According to that suave fellow, following the hollow grind procedure, TI sets up their cutting edge on a pair of wheels seen here (which have a significantly shorter effective diameter than that which follows), and then they move on to this natural Pyrenees stone for a bit, which (- again, ~12yrs-old info, but highly unlikely to change) they shape by hand to be slightly convex (and too subtle for you to see in that video, but I assure you a ruler placed on the stone in-person would see it), and finishing via a strop regimen as here.
The idea is by thinning the bevel’s “rear” form and only leaving a small piece “in front of” the concaved portion, the work with the bench stone (either flat or convex with a very long diameter) only has a tiny patch of metal upon which it can work, for all the metal “behind” it (= closer to the spine) has been removed.
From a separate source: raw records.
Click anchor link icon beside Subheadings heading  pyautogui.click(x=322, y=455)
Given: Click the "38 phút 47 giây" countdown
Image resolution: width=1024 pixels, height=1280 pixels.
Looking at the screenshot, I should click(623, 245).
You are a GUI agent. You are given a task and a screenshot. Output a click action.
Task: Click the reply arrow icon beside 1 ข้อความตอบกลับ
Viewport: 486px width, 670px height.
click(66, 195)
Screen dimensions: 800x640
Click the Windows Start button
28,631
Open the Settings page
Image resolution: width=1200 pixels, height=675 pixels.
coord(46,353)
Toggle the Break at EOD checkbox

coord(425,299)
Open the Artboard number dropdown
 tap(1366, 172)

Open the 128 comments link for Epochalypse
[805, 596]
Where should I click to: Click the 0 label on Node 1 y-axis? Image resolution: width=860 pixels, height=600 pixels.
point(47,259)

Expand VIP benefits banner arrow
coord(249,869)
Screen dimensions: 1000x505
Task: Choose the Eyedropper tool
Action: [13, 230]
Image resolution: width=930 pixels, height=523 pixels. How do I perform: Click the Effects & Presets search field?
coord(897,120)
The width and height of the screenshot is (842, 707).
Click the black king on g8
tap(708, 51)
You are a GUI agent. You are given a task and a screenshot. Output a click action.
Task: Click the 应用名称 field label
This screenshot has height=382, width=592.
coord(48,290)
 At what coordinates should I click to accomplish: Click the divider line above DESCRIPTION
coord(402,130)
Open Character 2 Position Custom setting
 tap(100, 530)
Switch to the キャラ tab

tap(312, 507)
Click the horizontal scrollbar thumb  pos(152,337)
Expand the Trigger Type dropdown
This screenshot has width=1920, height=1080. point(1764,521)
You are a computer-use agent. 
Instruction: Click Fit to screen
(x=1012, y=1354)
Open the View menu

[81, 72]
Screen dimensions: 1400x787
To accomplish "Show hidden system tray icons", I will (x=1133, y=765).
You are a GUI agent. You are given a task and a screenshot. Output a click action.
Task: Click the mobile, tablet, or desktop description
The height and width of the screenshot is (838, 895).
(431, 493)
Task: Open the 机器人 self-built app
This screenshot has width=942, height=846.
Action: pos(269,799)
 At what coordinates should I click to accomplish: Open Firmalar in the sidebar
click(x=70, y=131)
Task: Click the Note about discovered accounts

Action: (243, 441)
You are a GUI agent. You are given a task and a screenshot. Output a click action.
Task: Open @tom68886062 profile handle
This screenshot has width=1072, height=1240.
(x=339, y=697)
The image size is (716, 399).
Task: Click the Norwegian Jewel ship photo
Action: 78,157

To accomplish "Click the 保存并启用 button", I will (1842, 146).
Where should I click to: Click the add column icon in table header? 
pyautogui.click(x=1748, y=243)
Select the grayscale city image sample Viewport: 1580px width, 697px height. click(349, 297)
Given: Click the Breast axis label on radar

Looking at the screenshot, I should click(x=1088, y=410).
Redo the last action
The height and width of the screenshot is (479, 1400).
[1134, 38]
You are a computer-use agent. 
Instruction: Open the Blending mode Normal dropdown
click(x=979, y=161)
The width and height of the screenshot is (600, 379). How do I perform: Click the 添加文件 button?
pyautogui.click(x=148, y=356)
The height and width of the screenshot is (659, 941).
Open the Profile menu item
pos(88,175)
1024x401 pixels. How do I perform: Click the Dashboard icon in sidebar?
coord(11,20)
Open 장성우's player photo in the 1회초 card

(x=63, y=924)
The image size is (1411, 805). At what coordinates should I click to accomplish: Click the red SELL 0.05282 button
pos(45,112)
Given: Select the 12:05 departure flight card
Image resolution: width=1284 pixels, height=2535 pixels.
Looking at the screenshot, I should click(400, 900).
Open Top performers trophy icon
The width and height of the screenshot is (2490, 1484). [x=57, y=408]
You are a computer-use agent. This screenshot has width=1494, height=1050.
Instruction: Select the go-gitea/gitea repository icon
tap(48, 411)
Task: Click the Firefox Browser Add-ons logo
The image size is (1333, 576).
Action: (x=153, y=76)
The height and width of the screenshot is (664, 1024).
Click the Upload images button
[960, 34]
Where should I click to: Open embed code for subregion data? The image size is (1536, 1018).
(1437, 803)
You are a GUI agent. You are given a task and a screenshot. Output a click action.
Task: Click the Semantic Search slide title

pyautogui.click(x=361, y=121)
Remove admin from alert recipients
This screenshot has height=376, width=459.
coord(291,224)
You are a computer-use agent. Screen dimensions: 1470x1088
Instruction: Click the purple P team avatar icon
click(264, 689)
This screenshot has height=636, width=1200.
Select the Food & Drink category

At that point, refining the razor’s edge with the slightly concaved surface of a pasted strop ensures they are polishing at the very apex of the bevel form, putting a ‘micro-convex’ apex upon an otherwise concave bevel. That’s the French way, and it has been that way for a long time.
I don’t know their particular numbers of effective diameters they use to impart their preference toward the razors’ bevel forms. But as this is a coarser natural stone appropriate for bevel-setting a straight razor or finishing a kitchen knife, in my professional opinion for the use with straight razors it would benefit from a reduction of thickness of at ~2mm over the stone’s ~12″ length, which is not an easy task shaping by hand as they do.
You can use our dedicated plate, as I myself did, but as this stone exceeds the length of most sandpaper and our plate’s 11″ span by nearly an inch, you must work in phases, and in the end you can certainly get an effective and consistent curve, but not one as short a diameter as the plate.
Personally, I would shape one side convex however you do, and use a granite surface plate or a sheet of float glass backed by sandpaper to truly flatten the other side. Such a finished tool will be a formidable option in both the kitchen and for the razor!
FWIW, I was told 12yrs ago by their old director that they used this stone with new, clean low weight motor oil. He did/does have a thick French accent, so perhaps something lost in translation, but that’s what the man said.